Over the years, wheelchair users in particular have come to understand that the reason so little changes in Halifax is because there is so little accountability. Leadership is thwarted.  Our form of government seems to discourage the kind of cross-departmental discussion that can solve complicated problems. We throw up our hands when our right-of-way bylaw runs headlong into the need for access to business.  We're smarter than that, we can figure it out.

People have very simple goals: personal safety, health, getting ahead, getting around, fair treatment.  Everything government does should advance those goals.  A well-designed sidewalk or transit system is not only a way to get around; they enhance public safety, and further commerce.  When a snowy sidewalk is just an accounting problem, its purpose is forgotten.  

People with disabilities have unconscionable unemployment rates.  Our municipal services make it worse, as McCluskey candidly admitted.

We should take this opportunity to re-examine the basic structure of city government.  We don't care about blame, but we want accountability.  We need to figure out how to get our operations to match our aspirations.  

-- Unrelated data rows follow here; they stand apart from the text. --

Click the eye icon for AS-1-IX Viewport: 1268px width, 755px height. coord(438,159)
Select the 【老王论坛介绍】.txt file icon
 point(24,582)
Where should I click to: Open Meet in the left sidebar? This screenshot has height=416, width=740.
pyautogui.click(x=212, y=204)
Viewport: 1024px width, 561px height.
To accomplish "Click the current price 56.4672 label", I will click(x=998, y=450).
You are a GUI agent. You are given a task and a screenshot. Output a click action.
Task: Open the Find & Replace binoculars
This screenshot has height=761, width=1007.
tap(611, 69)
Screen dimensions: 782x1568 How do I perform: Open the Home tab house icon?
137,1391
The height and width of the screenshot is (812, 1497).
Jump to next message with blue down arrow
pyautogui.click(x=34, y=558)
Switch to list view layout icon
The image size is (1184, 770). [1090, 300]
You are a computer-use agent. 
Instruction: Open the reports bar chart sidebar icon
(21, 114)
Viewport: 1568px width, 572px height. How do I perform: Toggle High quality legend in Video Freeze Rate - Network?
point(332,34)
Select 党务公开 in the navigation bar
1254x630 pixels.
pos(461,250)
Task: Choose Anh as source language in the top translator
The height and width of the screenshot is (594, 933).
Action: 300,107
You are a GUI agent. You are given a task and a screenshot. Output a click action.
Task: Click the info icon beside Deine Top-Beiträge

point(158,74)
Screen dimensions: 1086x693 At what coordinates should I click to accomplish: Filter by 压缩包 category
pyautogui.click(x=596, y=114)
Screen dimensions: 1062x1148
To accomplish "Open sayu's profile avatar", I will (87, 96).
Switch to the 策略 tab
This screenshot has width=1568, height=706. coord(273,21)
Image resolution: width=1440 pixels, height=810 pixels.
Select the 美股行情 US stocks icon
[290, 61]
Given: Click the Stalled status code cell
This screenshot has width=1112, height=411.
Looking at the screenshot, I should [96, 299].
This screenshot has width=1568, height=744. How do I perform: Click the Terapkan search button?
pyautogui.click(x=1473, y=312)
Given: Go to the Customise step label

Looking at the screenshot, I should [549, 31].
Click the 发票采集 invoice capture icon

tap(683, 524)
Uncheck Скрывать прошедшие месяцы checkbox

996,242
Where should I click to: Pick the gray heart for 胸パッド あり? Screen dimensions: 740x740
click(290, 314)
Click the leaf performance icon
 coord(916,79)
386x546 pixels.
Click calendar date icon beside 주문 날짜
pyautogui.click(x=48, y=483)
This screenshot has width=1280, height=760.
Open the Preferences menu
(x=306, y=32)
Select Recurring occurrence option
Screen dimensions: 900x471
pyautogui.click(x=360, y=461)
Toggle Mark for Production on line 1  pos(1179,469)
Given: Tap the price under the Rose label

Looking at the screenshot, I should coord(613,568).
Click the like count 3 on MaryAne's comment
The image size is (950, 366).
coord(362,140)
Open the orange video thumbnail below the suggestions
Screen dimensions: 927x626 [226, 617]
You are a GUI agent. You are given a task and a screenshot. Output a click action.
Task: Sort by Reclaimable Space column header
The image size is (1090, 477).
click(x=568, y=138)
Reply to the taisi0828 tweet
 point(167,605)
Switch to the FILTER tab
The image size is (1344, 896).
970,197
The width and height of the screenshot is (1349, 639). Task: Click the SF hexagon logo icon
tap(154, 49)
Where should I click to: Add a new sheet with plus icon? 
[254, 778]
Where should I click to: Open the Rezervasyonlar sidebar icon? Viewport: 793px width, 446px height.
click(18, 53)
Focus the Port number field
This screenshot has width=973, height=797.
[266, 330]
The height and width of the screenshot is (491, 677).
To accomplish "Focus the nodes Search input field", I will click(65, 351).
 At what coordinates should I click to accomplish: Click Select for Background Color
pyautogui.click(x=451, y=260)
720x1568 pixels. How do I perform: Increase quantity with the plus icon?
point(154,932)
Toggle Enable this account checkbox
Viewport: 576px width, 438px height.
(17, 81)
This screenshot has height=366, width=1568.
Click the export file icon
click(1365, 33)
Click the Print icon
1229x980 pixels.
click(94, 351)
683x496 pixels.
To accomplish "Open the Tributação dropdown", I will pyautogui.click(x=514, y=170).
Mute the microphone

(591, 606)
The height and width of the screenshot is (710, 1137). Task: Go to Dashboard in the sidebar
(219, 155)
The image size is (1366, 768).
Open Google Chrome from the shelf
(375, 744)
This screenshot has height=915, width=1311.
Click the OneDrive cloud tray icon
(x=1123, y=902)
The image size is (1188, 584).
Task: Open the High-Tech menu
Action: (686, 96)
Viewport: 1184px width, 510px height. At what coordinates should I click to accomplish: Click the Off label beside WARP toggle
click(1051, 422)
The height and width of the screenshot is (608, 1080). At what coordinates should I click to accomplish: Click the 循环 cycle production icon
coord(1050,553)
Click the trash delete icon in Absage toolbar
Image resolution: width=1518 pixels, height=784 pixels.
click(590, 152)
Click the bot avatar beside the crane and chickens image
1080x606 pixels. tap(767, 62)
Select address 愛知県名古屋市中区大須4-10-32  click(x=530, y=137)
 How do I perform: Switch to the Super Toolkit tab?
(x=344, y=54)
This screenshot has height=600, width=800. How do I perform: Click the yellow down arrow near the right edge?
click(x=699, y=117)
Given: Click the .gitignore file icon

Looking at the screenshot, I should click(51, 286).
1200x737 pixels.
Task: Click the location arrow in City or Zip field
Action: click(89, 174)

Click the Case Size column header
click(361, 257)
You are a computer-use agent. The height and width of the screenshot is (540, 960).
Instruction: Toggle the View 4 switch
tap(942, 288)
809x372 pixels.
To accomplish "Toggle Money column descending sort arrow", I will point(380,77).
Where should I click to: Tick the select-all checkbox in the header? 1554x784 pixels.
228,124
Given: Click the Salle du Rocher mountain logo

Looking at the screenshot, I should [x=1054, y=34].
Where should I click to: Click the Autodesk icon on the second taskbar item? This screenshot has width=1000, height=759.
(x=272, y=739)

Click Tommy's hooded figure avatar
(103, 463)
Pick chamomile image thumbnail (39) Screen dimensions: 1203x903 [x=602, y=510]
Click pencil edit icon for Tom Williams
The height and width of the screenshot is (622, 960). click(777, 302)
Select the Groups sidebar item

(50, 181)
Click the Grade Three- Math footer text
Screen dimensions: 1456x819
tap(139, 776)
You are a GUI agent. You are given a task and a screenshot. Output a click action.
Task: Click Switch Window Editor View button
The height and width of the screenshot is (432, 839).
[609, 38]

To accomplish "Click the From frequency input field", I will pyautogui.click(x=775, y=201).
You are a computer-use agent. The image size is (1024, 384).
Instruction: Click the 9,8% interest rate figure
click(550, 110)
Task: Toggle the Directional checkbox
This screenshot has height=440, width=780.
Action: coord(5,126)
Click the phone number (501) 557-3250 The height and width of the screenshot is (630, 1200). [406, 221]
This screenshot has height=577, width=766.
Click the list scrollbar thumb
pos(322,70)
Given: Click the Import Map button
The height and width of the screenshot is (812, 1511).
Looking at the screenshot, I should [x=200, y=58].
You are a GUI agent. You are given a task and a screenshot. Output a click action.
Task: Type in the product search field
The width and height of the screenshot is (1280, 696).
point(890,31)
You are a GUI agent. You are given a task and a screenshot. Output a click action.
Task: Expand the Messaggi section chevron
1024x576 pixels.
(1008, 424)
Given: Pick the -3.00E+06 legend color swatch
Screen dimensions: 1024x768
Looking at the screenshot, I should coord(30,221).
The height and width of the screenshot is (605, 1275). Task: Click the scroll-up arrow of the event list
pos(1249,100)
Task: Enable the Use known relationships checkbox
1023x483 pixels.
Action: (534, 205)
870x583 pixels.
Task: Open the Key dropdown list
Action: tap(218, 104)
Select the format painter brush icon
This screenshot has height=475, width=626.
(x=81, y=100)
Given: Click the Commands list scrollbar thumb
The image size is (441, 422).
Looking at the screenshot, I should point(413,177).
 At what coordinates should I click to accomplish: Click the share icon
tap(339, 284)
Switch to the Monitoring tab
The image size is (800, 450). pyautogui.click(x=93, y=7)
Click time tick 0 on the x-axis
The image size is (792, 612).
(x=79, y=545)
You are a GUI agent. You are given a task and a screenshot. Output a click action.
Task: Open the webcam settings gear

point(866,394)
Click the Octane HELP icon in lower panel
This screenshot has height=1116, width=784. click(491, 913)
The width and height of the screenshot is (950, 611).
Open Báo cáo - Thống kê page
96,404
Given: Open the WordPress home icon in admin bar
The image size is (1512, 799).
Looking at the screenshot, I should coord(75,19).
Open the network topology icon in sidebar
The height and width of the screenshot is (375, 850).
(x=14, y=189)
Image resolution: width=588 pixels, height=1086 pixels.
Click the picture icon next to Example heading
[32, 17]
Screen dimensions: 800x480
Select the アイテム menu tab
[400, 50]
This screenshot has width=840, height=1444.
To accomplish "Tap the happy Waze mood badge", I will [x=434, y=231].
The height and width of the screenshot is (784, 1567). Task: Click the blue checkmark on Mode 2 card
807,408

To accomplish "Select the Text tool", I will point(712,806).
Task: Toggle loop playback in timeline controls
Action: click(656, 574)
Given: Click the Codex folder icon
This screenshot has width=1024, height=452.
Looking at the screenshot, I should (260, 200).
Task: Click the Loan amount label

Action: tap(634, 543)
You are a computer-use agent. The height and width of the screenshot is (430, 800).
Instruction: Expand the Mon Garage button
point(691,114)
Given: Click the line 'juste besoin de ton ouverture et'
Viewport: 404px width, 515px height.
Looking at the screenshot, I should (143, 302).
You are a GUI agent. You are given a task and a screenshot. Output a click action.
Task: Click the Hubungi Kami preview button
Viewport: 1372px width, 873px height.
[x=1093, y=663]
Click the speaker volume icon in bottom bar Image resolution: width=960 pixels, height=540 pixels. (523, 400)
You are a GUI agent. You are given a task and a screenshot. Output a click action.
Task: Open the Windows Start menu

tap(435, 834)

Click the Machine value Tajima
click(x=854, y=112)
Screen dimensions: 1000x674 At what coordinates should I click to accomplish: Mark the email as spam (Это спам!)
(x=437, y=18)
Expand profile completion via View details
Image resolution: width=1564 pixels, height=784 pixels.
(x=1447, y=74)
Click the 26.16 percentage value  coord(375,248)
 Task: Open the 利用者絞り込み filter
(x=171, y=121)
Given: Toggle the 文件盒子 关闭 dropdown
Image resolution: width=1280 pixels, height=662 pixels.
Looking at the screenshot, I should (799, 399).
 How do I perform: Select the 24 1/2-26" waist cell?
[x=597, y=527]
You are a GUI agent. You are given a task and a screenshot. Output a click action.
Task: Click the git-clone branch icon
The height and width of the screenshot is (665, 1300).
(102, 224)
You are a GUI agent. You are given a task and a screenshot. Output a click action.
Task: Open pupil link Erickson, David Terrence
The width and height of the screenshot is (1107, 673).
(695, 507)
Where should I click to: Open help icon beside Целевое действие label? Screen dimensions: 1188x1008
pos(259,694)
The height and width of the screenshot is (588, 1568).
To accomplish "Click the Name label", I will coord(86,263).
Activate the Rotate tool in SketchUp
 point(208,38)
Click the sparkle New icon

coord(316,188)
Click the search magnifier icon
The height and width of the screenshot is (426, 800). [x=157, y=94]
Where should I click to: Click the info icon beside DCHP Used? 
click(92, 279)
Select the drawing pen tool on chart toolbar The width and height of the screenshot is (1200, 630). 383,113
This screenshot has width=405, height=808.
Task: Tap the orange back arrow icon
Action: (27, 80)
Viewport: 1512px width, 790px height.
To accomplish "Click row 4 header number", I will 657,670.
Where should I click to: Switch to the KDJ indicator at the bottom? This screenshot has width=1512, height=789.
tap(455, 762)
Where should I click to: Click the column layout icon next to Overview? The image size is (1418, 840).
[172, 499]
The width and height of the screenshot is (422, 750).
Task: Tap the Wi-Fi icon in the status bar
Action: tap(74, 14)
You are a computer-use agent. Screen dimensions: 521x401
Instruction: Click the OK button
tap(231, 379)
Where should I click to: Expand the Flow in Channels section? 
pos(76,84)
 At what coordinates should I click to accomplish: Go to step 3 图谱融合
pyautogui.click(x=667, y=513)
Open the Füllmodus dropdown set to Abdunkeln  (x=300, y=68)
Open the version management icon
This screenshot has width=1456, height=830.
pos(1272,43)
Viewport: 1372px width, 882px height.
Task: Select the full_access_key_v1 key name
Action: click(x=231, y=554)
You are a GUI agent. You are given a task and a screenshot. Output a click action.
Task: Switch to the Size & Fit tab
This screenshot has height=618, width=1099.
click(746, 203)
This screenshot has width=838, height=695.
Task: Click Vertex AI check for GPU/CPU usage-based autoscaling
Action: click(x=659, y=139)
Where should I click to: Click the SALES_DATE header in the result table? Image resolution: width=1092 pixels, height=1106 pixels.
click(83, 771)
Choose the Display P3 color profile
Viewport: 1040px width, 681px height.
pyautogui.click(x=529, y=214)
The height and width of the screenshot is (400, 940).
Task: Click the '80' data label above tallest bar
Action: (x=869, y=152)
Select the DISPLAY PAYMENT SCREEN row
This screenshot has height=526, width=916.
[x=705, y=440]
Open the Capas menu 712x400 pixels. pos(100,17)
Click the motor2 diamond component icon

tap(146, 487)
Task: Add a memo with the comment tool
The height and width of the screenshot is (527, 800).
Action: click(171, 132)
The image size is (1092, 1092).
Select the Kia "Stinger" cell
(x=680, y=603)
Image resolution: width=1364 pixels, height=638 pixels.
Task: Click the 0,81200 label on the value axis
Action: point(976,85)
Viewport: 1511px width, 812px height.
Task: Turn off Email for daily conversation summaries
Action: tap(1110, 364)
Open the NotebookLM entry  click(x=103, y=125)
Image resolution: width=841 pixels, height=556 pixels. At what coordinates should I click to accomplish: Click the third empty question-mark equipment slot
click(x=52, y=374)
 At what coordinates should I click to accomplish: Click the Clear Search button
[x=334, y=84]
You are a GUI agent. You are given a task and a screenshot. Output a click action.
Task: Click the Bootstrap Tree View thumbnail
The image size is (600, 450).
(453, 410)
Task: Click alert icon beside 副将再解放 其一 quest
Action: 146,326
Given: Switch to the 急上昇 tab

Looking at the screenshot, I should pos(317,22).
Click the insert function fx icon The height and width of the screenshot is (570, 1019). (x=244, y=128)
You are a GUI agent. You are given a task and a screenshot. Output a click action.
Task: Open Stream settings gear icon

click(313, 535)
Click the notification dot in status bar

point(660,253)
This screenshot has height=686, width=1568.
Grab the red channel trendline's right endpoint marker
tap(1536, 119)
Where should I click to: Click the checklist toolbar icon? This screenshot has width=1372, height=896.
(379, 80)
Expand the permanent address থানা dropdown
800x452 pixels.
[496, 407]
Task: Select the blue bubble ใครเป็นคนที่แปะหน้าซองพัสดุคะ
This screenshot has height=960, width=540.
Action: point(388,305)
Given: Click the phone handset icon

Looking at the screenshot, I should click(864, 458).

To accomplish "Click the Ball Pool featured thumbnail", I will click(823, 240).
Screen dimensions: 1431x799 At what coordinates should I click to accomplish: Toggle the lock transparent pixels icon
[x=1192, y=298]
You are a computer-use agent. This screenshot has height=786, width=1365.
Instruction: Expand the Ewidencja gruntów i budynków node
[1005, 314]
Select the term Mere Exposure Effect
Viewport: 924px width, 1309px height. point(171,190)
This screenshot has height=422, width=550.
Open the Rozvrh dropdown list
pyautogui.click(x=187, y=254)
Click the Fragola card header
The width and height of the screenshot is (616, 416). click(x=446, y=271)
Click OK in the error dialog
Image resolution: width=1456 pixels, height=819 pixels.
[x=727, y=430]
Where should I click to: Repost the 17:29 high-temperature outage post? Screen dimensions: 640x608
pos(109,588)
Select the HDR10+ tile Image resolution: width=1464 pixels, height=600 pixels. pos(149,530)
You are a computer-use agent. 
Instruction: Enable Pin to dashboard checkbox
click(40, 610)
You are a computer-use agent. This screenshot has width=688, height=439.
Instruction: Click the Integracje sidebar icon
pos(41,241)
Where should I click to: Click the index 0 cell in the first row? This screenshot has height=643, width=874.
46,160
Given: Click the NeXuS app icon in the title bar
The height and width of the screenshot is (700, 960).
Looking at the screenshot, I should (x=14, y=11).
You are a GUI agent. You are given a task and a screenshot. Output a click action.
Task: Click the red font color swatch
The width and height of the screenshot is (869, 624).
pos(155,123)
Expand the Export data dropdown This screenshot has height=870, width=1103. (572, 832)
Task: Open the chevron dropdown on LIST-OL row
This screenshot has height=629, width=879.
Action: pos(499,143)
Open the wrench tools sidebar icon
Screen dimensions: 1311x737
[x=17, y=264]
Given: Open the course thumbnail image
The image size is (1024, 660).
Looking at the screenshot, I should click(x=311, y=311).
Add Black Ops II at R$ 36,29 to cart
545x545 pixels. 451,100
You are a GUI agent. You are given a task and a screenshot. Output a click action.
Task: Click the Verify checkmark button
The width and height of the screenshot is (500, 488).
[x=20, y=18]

Our Councillors, are elected to execute our wishes.  When they don't, we usually get around to electing someone else.  This is accountability.  Departments need to report to Council, so they can report to us.  No one likes to fire anyone, but when no one is fired, no one is held accountable and citizens are let down.  And we don't want the guy (it probably is a guy) who's stuck with executing a bad plan.  We want the guy who's preventing good planning. World-class cities don't disappoint their citizens.